Children less than 18 years who received a 0.5 mm or less collimated computed tomography study including the temporal bones between 2010 and 2013 for reasons including, but not limited to, hearing loss, trauma, and infection.


Images were reformatted into Pöschl and Stenver planes. Five hundred three computed tomography studies (1,006 temporal bones) were reviewed by experienced, blinded neuroradiologists.

Main Outcome Measures:

Incidence of SSCD and IE anomalies. Patient age, sex, and diagnosis were recorded. Statistical analysis was performed to compare outcome measures among patient demographics.
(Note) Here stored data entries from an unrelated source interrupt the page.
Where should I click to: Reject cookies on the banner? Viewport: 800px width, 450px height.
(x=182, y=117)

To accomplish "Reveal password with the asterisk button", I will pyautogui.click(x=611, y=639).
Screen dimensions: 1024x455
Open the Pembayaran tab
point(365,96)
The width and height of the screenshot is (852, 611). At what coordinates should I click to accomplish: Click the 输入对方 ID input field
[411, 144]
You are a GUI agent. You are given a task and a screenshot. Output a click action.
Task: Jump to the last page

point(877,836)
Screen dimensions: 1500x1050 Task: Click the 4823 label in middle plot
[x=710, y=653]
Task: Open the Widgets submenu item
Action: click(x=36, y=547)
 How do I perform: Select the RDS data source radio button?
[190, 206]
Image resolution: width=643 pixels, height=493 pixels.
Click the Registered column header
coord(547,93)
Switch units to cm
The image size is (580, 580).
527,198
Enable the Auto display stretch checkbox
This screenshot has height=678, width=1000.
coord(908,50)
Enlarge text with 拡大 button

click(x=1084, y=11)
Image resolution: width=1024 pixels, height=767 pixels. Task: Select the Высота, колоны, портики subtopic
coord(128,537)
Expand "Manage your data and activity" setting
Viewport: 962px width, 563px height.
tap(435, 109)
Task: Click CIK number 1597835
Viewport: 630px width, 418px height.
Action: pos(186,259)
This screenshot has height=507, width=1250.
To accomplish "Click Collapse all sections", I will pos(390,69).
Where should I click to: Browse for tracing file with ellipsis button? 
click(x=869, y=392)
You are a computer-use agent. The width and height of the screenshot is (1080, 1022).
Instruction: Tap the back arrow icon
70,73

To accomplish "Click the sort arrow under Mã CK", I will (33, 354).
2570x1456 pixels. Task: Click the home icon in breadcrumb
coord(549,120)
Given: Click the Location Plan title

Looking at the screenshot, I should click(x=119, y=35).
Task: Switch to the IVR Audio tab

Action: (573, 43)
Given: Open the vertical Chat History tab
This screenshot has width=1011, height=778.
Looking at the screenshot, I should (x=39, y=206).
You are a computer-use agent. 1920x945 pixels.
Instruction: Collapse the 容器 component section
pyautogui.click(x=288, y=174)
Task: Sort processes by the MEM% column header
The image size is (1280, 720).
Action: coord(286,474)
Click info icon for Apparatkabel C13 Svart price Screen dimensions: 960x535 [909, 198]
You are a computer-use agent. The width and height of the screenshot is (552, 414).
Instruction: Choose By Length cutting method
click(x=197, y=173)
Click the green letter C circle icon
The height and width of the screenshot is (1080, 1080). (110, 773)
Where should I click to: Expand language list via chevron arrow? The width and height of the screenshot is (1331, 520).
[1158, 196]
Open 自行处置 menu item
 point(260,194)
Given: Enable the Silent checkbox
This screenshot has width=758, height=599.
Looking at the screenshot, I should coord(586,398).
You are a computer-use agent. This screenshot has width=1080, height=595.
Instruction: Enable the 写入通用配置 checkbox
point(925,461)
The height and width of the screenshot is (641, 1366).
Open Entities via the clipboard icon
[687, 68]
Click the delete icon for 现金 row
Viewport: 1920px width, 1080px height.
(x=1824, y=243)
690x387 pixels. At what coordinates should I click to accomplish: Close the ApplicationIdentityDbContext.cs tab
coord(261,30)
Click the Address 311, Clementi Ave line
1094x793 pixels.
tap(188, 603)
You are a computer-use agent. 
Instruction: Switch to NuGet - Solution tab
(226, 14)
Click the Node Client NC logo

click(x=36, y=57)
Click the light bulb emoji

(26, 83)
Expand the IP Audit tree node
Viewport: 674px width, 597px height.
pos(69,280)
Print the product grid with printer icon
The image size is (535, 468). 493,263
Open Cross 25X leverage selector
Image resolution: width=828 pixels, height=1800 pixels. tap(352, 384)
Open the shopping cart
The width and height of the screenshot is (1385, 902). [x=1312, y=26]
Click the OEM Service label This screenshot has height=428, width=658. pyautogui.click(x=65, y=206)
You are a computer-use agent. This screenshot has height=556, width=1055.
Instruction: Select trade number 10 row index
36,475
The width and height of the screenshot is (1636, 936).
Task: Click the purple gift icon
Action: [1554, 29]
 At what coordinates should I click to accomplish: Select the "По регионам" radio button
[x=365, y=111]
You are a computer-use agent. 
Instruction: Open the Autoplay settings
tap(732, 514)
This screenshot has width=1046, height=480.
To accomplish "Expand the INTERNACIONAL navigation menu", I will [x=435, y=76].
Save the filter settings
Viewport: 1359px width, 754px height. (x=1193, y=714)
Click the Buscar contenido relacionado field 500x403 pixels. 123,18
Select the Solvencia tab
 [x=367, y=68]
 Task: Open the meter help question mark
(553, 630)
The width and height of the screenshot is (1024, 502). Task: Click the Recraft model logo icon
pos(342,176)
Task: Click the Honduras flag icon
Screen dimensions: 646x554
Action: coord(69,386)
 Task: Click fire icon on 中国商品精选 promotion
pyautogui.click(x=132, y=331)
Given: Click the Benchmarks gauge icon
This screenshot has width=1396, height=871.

The incidence of SSCD was 6.2% (31/503) and an IE anomaly was 15.1% (76/503) of individuals. The incidence of SSCD with an IE anomaly was not significantly correlated (1.1%, 40/1,006; p = 0.23; LR = +1.29). The mean age of children with SSCD was lower (5.9 versus 9.8 yr; p = 0.002). SSCD incidence decreased with age (ages <2, 2–8, and 9–18 yr were 36.7%, 5.6%, and 3.2%; p<0.001) and SSC bone thickness nonsignificantly increased with age. Children with SSCD were commonly male (74.2%, p = 0.041).


SSCD and IE anomalies are unlikely related. SSCD incidence is highest in children <2 years, with SSC bone increasing until 2 to 8 years of age. This supports the theory of a congenital precedent to SSCD, with overlying bone maturation occurring during early childhood. Age <2 years was a significant predictor of SSCD.